Anti-nociceptive effects of oxytocin receptor modulation in healthy volunteers-A randomized, double-blinded, placebo-controlled study

José A Biurrun Manresa, Jürg Schliessbach, Pascal H Vuilleumier, Monika Müller, Frank Musshoff, Ulrike Stamer, Frank Stüber, Lars Arendt-Nielsen, Michele Curatolo, José A Biurrun Manresa, Jürg Schliessbach, Pascal H Vuilleumier, Monika Müller, Frank Musshoff, Ulrike Stamer, Frank Stüber, Lars Arendt-Nielsen, Michele Curatolo

Abstract

Background: There is increasing evidence for oxytocin as a neurotransmitter in spinal nociceptive processes. Hypothalamic oxytocinergic neurons project to the spinal dorsal horn, where they activate GABA-ergic inhibitory interneurons. The present study tested whether the long-acting oxytocin-analogue carbetocin has anti-nociceptive effects in multi-modal experimental pain in humans.

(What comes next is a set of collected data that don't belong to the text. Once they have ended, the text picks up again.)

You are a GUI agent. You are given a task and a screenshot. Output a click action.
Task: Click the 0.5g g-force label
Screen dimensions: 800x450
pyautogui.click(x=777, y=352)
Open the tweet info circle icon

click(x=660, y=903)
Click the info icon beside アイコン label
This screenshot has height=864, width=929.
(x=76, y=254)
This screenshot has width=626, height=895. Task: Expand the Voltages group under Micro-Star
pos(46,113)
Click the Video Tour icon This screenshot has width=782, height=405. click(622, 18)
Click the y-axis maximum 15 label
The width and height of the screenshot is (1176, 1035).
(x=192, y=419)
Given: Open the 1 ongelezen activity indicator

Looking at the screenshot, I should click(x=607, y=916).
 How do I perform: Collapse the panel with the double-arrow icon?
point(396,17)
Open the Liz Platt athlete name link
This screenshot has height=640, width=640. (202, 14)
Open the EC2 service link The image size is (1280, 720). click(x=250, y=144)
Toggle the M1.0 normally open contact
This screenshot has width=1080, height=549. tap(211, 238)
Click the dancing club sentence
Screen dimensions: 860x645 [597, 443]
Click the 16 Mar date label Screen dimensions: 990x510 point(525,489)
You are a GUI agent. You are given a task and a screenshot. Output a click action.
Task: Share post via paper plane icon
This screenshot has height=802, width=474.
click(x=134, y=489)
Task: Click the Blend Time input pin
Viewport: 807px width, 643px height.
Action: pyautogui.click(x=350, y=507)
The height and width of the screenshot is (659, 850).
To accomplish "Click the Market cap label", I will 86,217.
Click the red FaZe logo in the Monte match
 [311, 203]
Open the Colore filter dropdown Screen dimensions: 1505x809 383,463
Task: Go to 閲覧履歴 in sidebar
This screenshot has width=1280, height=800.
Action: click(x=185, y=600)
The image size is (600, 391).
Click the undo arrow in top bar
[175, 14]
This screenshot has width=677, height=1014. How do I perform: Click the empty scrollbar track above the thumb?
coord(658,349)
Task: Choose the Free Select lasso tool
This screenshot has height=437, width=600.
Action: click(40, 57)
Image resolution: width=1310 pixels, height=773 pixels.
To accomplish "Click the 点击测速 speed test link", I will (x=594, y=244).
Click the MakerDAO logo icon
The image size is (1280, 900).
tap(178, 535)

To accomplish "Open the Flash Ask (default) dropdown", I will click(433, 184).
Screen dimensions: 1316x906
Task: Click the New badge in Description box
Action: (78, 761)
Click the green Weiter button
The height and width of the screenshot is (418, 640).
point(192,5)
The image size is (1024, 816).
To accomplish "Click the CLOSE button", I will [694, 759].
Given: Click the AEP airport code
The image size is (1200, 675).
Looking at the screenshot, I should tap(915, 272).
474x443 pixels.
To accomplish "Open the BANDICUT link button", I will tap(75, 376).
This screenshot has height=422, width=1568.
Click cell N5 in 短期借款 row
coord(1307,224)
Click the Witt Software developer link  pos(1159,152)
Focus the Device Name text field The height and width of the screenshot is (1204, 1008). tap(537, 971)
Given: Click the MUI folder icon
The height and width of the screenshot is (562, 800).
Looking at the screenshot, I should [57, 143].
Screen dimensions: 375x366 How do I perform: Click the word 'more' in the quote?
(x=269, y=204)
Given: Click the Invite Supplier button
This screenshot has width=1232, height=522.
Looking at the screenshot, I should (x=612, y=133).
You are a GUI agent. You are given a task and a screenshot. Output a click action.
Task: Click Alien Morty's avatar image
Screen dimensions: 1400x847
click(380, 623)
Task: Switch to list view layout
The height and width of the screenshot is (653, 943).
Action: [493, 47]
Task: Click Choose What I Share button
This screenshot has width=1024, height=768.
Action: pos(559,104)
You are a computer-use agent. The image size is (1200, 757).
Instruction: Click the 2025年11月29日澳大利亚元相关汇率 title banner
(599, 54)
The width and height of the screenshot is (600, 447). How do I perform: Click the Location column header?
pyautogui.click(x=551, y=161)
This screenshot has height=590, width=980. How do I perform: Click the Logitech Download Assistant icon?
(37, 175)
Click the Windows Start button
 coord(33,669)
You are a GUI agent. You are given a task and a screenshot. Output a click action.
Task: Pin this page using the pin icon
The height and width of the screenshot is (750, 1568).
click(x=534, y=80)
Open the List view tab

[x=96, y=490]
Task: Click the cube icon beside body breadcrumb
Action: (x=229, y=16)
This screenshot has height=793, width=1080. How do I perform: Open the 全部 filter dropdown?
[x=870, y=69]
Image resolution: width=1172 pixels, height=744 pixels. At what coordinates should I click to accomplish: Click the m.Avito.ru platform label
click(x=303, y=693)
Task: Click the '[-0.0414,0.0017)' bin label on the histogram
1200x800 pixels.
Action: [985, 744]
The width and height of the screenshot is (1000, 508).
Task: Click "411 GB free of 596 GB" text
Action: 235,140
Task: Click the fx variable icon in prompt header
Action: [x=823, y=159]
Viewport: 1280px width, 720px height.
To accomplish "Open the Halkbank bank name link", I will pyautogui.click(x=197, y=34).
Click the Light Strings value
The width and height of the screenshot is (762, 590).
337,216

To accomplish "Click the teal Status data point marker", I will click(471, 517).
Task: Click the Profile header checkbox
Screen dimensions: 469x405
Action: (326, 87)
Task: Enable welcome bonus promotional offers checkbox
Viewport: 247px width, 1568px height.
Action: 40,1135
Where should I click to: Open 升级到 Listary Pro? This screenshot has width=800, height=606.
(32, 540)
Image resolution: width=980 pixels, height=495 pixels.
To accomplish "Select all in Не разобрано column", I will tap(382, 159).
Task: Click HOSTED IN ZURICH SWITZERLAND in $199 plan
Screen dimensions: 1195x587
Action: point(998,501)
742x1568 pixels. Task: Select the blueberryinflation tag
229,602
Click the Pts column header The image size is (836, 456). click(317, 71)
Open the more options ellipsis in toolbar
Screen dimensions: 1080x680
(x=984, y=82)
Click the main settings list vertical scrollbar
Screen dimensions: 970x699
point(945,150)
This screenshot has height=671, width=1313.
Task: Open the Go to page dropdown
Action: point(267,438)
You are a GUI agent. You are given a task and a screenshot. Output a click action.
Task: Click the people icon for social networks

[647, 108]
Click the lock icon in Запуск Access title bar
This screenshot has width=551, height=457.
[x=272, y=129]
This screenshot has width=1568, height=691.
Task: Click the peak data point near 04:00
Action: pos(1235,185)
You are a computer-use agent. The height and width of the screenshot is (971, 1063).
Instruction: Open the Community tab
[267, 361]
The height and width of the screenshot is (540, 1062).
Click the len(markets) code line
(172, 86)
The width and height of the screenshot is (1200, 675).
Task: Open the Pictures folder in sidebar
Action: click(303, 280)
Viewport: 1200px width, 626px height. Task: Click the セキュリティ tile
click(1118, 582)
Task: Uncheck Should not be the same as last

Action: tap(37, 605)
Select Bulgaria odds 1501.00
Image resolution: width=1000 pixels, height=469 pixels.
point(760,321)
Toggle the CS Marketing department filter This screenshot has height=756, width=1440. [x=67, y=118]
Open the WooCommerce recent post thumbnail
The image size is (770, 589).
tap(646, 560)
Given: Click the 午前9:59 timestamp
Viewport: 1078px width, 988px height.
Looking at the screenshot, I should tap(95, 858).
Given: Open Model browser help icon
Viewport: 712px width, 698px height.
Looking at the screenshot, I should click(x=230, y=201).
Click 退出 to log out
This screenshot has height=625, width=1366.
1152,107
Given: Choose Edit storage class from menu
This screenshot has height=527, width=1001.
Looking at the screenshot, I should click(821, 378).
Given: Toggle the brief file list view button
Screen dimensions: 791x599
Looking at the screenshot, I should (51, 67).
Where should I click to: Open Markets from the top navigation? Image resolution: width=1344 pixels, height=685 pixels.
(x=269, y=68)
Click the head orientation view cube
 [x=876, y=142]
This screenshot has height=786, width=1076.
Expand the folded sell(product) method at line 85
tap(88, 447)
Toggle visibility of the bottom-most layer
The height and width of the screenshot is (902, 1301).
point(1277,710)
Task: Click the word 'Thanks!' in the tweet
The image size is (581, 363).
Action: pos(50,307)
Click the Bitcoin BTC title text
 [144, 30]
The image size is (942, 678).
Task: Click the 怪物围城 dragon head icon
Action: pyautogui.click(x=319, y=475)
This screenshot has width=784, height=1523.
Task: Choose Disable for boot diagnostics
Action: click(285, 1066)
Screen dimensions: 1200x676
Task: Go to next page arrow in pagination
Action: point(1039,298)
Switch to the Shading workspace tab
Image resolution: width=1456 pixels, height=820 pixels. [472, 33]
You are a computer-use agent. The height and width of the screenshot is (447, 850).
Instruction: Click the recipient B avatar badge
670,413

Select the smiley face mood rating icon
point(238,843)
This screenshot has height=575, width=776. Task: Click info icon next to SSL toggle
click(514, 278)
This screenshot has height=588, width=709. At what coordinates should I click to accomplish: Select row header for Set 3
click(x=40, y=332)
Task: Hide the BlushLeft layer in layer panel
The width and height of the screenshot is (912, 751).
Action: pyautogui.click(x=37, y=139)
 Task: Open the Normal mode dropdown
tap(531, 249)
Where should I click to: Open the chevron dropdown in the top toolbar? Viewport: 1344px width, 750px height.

Methods: Twenty-five male volunteers received carbetocin 100 mcg and placebo (0.9% NaCl) on two different sessions in a randomized, double-blinded, cross-over design. Multi-modal quantitative sensory testing (QST) including a model of capsaicin-induced hyperalgesia and allodynia were performed at baseline and at 10, 60 and 120 min after drug administration. QST data were analysed using mixed linear and logistic regression models. Carbetocin plasma concentrations and oxytocin receptor genotypes were quantified and assessed in an exploratory fashion.

Results: An anti-nociceptive effect of carbetocin was observed on intramuscular electrical temporal summation (estimated difference: 1.26 mA, 95% CI 1.01 to 1.56 mA, p = .04) and single-stimulus electrical pain thresholds (estimated difference: 1.21 mA, 95% CI 1.0 to 1.47 mA, p = .05). Furthermore, the area of capsaicin-induced allodynia was reduced after carbetocin compared to placebo (estimated difference: -6.5 cm2 , 95% CI -9.8 to -3.2 cm2 , p < .001).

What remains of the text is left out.